Collected data:
┏━━

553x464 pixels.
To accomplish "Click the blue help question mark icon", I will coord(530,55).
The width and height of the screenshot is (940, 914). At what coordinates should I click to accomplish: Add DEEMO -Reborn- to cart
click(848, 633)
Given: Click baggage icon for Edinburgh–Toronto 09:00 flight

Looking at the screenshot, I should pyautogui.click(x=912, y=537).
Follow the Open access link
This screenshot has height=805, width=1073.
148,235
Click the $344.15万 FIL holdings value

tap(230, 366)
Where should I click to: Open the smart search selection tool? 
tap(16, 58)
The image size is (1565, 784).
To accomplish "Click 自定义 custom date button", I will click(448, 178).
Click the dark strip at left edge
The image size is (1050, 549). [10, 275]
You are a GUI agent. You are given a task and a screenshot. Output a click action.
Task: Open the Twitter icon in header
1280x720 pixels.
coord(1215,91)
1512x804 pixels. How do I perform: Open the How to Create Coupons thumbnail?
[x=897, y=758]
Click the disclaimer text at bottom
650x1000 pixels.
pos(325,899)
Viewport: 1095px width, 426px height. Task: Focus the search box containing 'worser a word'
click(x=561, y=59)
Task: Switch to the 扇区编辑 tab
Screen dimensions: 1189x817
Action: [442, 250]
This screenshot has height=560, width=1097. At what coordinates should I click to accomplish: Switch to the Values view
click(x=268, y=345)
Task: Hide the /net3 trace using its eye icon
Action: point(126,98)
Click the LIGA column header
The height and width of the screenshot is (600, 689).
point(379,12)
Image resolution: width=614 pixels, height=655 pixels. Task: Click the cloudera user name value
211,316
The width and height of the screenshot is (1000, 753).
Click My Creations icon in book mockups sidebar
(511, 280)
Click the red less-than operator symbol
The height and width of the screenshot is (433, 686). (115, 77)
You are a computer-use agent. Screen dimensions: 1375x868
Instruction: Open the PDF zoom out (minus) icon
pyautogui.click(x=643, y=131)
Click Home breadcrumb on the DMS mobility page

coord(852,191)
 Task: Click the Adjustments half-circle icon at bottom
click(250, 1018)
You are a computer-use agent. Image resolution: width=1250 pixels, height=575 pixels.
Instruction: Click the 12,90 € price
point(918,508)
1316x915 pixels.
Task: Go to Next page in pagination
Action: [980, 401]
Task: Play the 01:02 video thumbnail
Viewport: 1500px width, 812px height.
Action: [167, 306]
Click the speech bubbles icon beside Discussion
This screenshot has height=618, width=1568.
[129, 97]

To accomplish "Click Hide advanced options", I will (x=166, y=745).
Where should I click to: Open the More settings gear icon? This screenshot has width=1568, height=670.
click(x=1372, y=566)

┗━━

■ **Required work**
Take every line from the data above that holds "agent" and copy it out.

■ **Answer to the exercise**
You are a GUI agent. You are given a task and a screenshot. Output a click action.
You are a computer-use agent. Screen dimensions: 1375x868
You are a computer-use agent. Image resolution: width=1250 pixels, height=575 pixels.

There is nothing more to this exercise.